Segment Start: Data supplied

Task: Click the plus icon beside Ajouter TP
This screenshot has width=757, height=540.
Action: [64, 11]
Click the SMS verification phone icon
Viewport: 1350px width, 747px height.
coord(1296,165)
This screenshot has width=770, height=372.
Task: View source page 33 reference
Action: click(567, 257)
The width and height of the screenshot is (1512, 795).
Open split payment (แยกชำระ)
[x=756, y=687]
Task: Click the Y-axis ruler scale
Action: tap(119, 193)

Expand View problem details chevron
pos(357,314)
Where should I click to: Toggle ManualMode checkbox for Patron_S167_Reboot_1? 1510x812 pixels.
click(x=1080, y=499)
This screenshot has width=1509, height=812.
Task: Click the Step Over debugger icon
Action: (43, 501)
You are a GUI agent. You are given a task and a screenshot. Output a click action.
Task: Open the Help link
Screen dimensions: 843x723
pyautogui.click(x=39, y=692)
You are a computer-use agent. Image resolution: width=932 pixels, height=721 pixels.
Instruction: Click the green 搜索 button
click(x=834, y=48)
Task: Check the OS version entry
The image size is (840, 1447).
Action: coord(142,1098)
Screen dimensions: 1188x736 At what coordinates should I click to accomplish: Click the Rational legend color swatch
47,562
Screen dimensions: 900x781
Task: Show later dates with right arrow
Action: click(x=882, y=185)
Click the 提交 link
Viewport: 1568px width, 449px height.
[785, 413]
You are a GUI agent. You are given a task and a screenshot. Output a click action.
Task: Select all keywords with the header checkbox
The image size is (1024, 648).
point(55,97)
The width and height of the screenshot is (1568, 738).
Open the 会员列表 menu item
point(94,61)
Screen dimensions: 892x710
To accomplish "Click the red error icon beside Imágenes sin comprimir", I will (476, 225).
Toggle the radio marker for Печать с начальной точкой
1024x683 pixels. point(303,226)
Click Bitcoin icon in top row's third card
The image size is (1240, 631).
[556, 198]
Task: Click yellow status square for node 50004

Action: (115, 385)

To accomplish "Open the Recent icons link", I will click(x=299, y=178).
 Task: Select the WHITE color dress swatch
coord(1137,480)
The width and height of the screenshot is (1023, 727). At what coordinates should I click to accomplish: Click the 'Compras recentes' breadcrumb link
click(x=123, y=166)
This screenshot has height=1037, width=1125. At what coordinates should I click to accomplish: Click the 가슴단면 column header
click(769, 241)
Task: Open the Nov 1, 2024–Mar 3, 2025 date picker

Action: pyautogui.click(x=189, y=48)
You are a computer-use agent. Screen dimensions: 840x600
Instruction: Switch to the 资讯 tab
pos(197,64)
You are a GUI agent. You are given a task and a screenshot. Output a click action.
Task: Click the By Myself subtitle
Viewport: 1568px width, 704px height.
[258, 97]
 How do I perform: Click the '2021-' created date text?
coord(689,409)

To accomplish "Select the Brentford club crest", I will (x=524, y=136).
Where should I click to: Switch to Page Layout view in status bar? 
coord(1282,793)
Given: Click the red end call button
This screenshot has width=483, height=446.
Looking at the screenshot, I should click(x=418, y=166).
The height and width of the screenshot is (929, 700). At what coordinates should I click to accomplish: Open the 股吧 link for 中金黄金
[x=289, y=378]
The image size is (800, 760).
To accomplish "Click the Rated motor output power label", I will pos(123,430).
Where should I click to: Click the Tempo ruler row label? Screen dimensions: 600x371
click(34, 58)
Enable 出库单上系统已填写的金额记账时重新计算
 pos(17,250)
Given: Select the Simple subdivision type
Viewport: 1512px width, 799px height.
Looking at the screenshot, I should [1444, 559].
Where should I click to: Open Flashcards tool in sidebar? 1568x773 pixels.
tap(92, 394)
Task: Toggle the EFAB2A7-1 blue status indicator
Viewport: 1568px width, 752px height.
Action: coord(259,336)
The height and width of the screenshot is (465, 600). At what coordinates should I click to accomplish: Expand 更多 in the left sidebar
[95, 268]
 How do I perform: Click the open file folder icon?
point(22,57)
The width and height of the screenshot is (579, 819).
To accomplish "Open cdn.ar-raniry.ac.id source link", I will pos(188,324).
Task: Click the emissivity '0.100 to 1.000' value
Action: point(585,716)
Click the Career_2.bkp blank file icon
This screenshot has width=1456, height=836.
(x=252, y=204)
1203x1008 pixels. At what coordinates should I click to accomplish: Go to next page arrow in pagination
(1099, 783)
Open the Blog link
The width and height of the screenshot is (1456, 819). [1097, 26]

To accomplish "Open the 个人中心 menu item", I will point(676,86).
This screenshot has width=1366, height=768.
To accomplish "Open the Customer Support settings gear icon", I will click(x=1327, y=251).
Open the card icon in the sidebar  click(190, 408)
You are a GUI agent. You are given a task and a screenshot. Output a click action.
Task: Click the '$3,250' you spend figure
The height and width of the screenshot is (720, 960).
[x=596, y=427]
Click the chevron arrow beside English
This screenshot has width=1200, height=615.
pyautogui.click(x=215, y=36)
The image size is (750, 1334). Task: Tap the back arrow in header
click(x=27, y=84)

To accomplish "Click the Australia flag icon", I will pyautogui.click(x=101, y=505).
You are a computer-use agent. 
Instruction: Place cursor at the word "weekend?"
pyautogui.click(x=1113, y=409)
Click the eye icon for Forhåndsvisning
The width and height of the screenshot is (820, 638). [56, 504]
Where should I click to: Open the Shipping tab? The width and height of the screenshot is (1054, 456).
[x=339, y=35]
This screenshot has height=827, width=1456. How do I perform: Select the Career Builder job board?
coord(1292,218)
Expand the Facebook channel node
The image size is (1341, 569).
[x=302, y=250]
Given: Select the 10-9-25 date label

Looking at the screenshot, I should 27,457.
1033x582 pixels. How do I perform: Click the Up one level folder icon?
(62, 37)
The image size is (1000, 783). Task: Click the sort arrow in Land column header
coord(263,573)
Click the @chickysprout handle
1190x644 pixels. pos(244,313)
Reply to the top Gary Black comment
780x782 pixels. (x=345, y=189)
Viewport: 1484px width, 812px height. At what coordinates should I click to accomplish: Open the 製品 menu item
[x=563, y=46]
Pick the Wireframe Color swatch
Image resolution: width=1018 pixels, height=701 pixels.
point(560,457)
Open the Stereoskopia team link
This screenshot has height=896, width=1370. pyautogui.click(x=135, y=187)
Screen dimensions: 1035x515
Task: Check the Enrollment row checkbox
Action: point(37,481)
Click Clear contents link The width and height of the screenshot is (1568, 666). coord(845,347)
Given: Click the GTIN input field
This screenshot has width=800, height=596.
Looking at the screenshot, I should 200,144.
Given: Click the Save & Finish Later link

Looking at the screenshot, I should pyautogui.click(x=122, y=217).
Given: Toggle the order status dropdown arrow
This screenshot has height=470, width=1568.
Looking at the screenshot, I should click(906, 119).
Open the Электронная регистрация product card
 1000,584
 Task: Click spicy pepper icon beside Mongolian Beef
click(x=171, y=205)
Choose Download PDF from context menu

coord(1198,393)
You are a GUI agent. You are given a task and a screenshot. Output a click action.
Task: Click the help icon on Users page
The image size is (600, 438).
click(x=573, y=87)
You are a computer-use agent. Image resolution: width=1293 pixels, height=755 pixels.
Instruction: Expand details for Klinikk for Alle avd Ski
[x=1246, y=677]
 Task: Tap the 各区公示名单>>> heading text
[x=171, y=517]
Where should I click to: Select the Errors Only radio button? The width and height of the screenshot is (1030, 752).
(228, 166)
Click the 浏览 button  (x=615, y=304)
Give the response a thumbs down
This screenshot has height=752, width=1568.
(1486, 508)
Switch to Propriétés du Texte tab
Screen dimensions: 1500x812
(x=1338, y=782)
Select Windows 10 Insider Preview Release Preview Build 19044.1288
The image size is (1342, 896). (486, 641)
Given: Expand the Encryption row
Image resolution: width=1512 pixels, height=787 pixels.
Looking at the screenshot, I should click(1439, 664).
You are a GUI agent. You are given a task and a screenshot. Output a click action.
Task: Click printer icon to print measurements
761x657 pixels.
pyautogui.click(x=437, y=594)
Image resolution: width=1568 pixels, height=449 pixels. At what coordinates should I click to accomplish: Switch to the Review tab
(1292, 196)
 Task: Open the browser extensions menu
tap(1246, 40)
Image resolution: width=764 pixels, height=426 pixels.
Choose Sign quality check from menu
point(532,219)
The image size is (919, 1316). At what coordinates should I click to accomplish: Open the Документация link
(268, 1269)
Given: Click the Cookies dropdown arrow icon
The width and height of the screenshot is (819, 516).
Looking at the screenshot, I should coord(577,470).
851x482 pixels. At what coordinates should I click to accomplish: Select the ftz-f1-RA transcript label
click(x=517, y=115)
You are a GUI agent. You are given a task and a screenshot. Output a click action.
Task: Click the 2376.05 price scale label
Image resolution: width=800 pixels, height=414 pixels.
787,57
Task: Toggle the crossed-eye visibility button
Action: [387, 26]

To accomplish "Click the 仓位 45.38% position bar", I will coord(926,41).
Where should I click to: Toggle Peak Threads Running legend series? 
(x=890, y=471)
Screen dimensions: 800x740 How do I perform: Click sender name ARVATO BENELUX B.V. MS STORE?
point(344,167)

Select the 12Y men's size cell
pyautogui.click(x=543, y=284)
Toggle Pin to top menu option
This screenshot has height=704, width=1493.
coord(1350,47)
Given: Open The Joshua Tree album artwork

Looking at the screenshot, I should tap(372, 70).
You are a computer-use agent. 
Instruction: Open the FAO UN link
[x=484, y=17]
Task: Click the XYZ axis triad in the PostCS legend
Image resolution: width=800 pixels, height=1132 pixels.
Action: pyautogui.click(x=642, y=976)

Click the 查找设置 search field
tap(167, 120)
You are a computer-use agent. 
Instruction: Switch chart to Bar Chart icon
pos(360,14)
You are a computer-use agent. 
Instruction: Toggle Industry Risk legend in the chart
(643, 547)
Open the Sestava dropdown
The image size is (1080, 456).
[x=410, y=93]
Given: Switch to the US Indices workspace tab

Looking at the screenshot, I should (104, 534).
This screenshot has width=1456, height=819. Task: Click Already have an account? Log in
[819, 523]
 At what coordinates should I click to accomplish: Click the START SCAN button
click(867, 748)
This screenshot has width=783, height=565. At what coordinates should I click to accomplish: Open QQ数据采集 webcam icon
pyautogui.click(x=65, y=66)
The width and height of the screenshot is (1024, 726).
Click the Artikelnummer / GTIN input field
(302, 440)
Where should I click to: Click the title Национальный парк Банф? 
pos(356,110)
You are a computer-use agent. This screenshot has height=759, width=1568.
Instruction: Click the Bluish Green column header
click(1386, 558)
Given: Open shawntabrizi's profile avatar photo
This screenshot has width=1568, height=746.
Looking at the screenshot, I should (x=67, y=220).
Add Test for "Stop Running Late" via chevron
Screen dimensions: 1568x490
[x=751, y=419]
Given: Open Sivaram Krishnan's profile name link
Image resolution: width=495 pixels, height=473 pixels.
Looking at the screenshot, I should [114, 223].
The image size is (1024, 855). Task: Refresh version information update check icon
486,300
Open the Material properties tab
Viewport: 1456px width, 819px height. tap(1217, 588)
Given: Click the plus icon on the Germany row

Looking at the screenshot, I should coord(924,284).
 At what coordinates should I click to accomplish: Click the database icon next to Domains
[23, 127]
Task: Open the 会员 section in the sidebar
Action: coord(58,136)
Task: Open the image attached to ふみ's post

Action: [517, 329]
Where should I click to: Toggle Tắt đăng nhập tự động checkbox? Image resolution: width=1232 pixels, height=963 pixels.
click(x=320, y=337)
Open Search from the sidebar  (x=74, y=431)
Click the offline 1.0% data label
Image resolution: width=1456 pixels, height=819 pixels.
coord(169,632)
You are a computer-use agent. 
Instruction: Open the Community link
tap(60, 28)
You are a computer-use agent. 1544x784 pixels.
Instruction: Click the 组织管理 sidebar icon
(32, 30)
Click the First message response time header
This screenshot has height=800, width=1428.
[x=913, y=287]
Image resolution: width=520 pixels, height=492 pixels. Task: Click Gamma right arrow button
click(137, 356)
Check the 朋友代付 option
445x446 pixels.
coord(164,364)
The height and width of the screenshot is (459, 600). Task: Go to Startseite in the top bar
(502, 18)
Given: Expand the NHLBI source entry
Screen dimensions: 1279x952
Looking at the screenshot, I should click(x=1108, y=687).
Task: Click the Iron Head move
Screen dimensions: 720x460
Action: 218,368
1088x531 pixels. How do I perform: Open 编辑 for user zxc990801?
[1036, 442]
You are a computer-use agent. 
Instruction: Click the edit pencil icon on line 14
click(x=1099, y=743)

Segment End: Data supplied

Instructions for the task
For every line of the data above that contains "profile", copy that line.

Response box
Given: Open shawntabrizi's profile avatar photo
Given: Open Sivaram Krishnan's profile name link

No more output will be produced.